### About this task
Only lines containing the string "logo" belong in the answer; find them in the records and copy them.

Extracted records
[Start of Attachment]

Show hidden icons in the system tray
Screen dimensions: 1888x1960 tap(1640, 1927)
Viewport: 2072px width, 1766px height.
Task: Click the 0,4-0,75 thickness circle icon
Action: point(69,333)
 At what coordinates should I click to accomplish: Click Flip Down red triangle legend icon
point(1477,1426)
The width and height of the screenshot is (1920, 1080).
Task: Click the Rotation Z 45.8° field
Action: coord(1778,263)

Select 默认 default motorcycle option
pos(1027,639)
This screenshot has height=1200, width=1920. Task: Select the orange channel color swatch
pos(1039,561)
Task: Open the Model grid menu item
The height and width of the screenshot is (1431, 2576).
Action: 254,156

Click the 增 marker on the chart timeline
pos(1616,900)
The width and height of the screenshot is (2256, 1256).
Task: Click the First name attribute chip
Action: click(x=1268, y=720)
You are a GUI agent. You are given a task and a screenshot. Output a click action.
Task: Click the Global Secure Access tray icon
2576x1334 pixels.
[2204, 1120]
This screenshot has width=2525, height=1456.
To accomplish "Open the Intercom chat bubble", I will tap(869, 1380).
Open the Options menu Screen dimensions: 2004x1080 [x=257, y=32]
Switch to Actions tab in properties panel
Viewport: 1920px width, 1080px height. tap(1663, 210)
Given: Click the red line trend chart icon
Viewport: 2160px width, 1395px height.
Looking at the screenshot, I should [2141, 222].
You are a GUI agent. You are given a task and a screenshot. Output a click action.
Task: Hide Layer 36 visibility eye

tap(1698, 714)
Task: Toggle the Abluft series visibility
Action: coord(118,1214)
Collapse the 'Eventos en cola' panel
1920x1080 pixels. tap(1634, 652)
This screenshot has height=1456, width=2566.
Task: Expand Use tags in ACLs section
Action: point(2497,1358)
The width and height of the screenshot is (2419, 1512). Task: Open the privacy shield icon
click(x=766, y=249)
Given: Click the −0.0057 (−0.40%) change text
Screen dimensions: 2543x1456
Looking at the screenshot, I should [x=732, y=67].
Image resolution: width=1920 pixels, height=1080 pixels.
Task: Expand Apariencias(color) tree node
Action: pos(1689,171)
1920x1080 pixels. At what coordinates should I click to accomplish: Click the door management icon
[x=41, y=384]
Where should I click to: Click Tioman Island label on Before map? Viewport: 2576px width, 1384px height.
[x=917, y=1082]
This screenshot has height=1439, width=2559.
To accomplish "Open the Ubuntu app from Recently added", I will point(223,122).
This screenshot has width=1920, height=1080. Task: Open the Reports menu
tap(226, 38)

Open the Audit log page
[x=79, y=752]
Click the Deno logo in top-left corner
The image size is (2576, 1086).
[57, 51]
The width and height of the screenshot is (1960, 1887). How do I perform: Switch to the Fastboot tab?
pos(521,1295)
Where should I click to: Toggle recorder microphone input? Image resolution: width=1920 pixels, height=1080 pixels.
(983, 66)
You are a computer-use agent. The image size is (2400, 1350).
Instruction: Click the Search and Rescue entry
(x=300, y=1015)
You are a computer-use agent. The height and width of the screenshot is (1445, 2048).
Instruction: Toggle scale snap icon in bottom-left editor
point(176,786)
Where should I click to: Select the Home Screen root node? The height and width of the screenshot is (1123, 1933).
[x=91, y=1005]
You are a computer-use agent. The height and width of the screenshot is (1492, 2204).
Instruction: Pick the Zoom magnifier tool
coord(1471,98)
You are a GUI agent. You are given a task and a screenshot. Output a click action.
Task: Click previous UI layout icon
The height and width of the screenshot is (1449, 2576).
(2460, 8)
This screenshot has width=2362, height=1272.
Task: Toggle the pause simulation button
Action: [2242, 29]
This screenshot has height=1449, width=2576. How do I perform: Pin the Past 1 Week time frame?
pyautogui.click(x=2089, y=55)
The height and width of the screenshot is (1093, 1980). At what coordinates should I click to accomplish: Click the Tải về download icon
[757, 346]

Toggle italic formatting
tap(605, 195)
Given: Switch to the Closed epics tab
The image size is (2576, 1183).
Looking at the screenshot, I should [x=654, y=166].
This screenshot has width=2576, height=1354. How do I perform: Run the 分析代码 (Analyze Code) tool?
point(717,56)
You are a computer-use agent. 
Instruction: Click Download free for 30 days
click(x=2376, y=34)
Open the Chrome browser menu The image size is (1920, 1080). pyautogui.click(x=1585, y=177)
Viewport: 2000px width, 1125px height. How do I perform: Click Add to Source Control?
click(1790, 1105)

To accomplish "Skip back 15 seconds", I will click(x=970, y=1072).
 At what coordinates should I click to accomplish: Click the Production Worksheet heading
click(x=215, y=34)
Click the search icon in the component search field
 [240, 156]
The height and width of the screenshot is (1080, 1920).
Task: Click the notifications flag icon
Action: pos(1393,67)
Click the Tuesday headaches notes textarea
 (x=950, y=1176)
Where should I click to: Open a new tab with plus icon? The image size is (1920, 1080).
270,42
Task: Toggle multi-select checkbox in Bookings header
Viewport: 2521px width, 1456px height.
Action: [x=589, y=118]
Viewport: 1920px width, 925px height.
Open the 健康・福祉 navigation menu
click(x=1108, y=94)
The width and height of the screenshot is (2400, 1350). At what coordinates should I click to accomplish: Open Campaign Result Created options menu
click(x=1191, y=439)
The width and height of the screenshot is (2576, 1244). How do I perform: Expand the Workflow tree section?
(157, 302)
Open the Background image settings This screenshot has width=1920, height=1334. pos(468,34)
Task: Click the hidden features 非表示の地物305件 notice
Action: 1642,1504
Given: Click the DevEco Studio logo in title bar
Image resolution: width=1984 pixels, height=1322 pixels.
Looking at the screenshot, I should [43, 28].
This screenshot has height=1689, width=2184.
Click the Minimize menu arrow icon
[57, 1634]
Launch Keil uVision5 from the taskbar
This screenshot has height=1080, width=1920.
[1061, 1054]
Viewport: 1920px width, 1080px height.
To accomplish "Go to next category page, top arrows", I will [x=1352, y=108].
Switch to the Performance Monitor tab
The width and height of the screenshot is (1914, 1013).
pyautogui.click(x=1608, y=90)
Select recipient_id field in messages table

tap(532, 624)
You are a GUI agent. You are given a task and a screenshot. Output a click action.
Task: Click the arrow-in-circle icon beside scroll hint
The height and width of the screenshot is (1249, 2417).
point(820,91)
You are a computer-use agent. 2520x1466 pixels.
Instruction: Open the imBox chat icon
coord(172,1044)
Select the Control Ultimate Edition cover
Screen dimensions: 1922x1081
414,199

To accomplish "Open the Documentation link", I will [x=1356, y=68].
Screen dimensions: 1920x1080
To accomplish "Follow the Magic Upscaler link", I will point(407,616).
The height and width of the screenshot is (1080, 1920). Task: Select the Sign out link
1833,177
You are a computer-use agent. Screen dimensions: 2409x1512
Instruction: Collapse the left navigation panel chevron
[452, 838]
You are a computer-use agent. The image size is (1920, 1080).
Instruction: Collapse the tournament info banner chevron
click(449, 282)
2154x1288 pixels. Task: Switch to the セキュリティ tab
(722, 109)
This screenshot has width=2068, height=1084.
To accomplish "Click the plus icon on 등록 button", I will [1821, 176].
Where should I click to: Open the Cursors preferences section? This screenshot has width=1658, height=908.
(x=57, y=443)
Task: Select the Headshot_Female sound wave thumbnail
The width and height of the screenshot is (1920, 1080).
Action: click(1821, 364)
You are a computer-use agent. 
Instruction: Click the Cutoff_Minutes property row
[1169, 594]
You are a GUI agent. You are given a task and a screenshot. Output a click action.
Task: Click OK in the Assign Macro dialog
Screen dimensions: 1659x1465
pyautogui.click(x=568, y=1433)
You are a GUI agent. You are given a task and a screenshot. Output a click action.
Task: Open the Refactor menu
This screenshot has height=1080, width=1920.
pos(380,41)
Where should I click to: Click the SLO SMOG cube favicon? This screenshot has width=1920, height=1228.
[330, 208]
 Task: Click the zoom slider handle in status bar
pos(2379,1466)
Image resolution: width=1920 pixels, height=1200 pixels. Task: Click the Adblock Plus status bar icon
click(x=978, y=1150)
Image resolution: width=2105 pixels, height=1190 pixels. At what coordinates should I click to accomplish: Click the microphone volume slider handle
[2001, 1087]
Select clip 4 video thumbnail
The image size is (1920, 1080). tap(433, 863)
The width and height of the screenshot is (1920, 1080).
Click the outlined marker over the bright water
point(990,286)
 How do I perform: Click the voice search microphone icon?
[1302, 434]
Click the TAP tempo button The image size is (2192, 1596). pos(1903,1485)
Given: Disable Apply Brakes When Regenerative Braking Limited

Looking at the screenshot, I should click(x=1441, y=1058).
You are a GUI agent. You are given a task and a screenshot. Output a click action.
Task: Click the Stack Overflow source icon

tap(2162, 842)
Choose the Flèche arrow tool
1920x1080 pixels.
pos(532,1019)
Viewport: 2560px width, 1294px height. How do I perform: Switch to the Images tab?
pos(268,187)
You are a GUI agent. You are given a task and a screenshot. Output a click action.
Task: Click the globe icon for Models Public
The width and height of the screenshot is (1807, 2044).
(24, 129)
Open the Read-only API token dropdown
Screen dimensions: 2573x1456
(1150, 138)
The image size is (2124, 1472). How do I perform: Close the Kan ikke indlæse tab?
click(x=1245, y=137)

[End of Attachment]

### Task response
Click the Deno logo in top-left corner
Given: Click the DevEco Studio logo in title bar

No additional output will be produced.